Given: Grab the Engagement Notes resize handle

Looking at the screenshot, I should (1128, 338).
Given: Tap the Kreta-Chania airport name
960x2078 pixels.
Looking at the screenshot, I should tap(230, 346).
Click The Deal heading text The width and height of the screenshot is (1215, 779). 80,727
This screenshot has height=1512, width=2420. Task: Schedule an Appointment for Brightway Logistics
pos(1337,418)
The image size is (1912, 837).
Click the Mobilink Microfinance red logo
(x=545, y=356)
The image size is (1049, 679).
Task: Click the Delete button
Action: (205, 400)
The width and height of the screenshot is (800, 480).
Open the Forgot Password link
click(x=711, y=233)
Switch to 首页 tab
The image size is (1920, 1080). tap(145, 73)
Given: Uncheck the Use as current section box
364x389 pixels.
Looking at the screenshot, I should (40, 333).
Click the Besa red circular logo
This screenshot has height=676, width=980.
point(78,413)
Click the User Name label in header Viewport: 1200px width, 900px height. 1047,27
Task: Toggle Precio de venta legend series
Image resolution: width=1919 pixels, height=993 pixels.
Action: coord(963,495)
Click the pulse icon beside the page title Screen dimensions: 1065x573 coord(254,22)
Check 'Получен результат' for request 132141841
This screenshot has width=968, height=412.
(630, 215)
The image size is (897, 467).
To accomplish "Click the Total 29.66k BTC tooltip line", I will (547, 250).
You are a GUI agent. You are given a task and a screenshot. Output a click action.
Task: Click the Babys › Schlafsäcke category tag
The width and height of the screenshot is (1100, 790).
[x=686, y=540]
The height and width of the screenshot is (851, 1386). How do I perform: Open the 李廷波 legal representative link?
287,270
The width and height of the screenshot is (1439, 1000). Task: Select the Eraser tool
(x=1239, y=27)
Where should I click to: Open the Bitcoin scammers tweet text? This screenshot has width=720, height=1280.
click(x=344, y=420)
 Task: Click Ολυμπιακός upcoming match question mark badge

Work request
Would you output every line of the listing exactly as given?

Response to this exercise
Given: Grab the Engagement Notes resize handle

Looking at the screenshot, I should (1128, 338).
Given: Tap the Kreta-Chania airport name
960x2078 pixels.
Looking at the screenshot, I should tap(230, 346).
Click The Deal heading text The width and height of the screenshot is (1215, 779). 80,727
This screenshot has height=1512, width=2420. Task: Schedule an Appointment for Brightway Logistics
pos(1337,418)
The image size is (1912, 837).
Click the Mobilink Microfinance red logo
(x=545, y=356)
The image size is (1049, 679).
Task: Click the Delete button
Action: (205, 400)
The width and height of the screenshot is (800, 480).
Open the Forgot Password link
click(x=711, y=233)
Switch to 首页 tab
The image size is (1920, 1080). tap(145, 73)
Given: Uncheck the Use as current section box
364x389 pixels.
Looking at the screenshot, I should (40, 333).
Click the Besa red circular logo
This screenshot has height=676, width=980.
point(78,413)
Click the User Name label in header Viewport: 1200px width, 900px height. 1047,27
Task: Toggle Precio de venta legend series
Image resolution: width=1919 pixels, height=993 pixels.
Action: coord(963,495)
Click the pulse icon beside the page title Screen dimensions: 1065x573 coord(254,22)
Check 'Получен результат' for request 132141841
This screenshot has width=968, height=412.
(630, 215)
The image size is (897, 467).
To accomplish "Click the Total 29.66k BTC tooltip line", I will (547, 250).
You are a GUI agent. You are given a task and a screenshot. Output a click action.
Task: Click the Babys › Schlafsäcke category tag
The width and height of the screenshot is (1100, 790).
[x=686, y=540]
The height and width of the screenshot is (851, 1386). How do I perform: Open the 李廷波 legal representative link?
287,270
The width and height of the screenshot is (1439, 1000). Task: Select the Eraser tool
(x=1239, y=27)
Where should I click to: Open the Bitcoin scammers tweet text? This screenshot has width=720, height=1280.
click(x=344, y=420)
 Task: Click Ολυμπιακός upcoming match question mark badge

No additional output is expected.